* Work to be completed:
Each line below should be quoted exactly, please.
--- --- ---
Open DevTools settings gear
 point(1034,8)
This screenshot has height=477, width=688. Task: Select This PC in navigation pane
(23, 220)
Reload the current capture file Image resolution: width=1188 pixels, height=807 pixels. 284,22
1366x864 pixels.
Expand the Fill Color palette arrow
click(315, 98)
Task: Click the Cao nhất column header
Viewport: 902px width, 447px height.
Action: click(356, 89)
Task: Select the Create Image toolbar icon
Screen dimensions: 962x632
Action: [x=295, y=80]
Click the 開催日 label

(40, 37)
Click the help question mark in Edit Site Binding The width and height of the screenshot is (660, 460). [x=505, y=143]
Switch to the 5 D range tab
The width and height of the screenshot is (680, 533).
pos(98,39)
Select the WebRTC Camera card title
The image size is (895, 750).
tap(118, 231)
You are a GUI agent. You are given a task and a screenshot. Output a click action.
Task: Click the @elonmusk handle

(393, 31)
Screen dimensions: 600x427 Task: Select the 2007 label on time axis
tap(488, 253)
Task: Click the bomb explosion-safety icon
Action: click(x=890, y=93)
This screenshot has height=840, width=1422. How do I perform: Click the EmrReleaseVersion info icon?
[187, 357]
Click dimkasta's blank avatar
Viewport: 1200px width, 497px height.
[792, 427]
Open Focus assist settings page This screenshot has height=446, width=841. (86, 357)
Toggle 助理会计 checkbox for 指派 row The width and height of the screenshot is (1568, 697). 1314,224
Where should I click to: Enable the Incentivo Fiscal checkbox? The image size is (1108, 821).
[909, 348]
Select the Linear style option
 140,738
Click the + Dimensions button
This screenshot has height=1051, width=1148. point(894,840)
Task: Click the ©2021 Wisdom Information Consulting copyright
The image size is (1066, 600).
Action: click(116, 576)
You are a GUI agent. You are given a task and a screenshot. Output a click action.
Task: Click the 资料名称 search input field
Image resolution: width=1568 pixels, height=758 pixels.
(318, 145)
--- --- ---
* Output of the task:
Open DevTools settings gear
 point(1034,8)
This screenshot has height=477, width=688. Task: Select This PC in navigation pane
(23, 220)
Reload the current capture file Image resolution: width=1188 pixels, height=807 pixels. 284,22
1366x864 pixels.
Expand the Fill Color palette arrow
click(315, 98)
Task: Click the Cao nhất column header
Viewport: 902px width, 447px height.
Action: click(356, 89)
Task: Select the Create Image toolbar icon
Screen dimensions: 962x632
Action: [x=295, y=80]
Click the 開催日 label

(40, 37)
Click the help question mark in Edit Site Binding The width and height of the screenshot is (660, 460). [x=505, y=143]
Switch to the 5 D range tab
The width and height of the screenshot is (680, 533).
pos(98,39)
Select the WebRTC Camera card title
The image size is (895, 750).
tap(118, 231)
You are a GUI agent. You are given a task and a screenshot. Output a click action.
Task: Click the @elonmusk handle

(393, 31)
Screen dimensions: 600x427 Task: Select the 2007 label on time axis
tap(488, 253)
Task: Click the bomb explosion-safety icon
Action: click(x=890, y=93)
This screenshot has height=840, width=1422. How do I perform: Click the EmrReleaseVersion info icon?
[187, 357]
Click dimkasta's blank avatar
Viewport: 1200px width, 497px height.
[792, 427]
Open Focus assist settings page This screenshot has height=446, width=841. (86, 357)
Toggle 助理会计 checkbox for 指派 row The width and height of the screenshot is (1568, 697). 1314,224
Where should I click to: Enable the Incentivo Fiscal checkbox? The image size is (1108, 821).
[909, 348]
Select the Linear style option
 140,738
Click the + Dimensions button
This screenshot has height=1051, width=1148. point(894,840)
Task: Click the ©2021 Wisdom Information Consulting copyright
The image size is (1066, 600).
Action: click(116, 576)
You are a GUI agent. You are given a task and a screenshot. Output a click action.
Task: Click the 资料名称 search input field
Image resolution: width=1568 pixels, height=758 pixels.
(318, 145)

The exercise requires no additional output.